The single highest-impact signal was velocity. A real borrower applies once. Synthetic-identity fraud rings apply dozens of times from different PANs but the same device or IP. Catching the device or IP overlap caught the bulk of attempted fraud.
Maker-checker for disbursement
After approval, disbursement was not automatic. It went through maker-checker (the four-eyes pattern from banking):
- Maker — the onboarding officer (or the system, for low-risk approved loans below a threshold) creates a disbursement request.
- Checker — a different person reviews and approves.
- Only after both can the payment-gateway call fire.

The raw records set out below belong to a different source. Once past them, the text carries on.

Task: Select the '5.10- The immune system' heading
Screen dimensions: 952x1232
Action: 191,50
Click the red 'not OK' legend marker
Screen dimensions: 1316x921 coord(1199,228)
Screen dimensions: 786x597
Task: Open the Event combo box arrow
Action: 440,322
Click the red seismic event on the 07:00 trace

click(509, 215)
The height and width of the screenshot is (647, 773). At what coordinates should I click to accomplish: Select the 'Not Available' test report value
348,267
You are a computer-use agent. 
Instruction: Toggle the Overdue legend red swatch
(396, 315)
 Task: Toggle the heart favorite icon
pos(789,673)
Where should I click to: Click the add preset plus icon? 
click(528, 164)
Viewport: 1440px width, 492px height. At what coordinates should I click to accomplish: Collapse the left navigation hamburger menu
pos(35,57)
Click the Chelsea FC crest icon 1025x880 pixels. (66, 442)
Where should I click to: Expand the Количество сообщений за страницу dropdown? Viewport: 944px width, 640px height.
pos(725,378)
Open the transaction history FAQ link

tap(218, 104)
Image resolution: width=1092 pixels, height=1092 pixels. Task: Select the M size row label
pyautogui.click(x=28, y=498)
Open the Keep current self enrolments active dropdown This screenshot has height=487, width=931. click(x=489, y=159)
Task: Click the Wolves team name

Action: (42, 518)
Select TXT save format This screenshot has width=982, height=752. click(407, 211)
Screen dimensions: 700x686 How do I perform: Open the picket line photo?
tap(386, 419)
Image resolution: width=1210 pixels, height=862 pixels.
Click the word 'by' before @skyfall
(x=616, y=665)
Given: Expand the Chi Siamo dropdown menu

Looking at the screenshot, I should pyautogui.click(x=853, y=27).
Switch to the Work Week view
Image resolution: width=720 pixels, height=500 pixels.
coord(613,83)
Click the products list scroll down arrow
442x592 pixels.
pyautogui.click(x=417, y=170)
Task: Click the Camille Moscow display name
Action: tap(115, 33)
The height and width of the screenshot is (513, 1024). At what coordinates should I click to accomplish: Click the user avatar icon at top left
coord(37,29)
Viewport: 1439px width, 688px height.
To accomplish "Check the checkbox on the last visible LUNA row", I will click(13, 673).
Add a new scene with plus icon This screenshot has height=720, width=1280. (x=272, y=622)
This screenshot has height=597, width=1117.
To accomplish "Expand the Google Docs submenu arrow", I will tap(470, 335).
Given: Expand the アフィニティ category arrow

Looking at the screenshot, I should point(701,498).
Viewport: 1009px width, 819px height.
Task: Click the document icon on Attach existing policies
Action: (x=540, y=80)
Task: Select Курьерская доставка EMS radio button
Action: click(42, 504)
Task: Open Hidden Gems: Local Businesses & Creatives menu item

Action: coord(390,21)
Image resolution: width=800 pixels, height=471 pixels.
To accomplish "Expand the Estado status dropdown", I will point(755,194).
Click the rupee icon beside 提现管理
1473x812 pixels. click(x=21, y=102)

The threshold for system-vs-human maker varied by amount and risk score. Below ₹50,000 and a clean approval — system maker. Above — human maker. Always human checker.
The implementation:
type DisbursementRequest struct {
ID string
LoanID string
Amount Money
MakerID string
MakerAt time.Time
CheckerID string // empty until approved
CheckerAt time.Time
Status Status // pending | approved | rejected | disbursed
RejectReason string
}
func (s *Service) Approve(ctx context.Context, reqID string, checker auth.Claims, reason string) error {
// ... validation ...
if req.MakerID == checker.Subject {
return errors.New("maker cannot be checker")
}
if !checker.HasRole(auth.RoleDisbursementChecker) {
return errors.New("not authorised to approve disbursement")
}
req.CheckerID = checker.Subject
req.CheckerAt = time.Now().UTC()
req.Status = StatusApproved
// ... audit log ...
// trigger the payment gateway call
}
The maker-cannot-be-checker rule was enforced in code AND in the RBAC roles — the role that gave you “maker” was distinct from the one that gave you “checker”, and the role assignment process required HR sign-off.
The audit chain
Every onboarding and every disbursement decision wrote to a hash-chained audit table. The hash chain made the audit tamper-evident; the per-row schema captured:
- Who acted (maker, checker)
- When
- What the inputs were (bureau scores, fraud score, manual notes)
- What the decision was
- The hash of the previous audit row
A monthly verification job walked the chain and refused if any row was inconsistent. The job never found tampering; it found two operator bugs (a script that updated rows in place during a data migration, which broke the chain — we restored from backup and patched the script).
What I’d carry forward
Three patterns the platform proved out:
-
Deterministic core, LLM narration. The decisions that matter for fraud and money lived in code the risk team could read. The LLM made the borrower-facing messaging warm but never made decisions.
-
Parallel bureau pulls with majority decision. Single-bureau reliance creates a single point of failure (and a single gameable signal). Three sources with fusion is dramatically more robust.
-
Maker-checker for money movement, enforced at multiple layers. Code, roles, and HR process all reinforce each other. Any single layer can be bypassed by a determined insider; three layers create dramatically more friction.
The platform’s fraud rate stayed well below the industry benchmark. The number was the visible outcome; the discipline above was what generated it.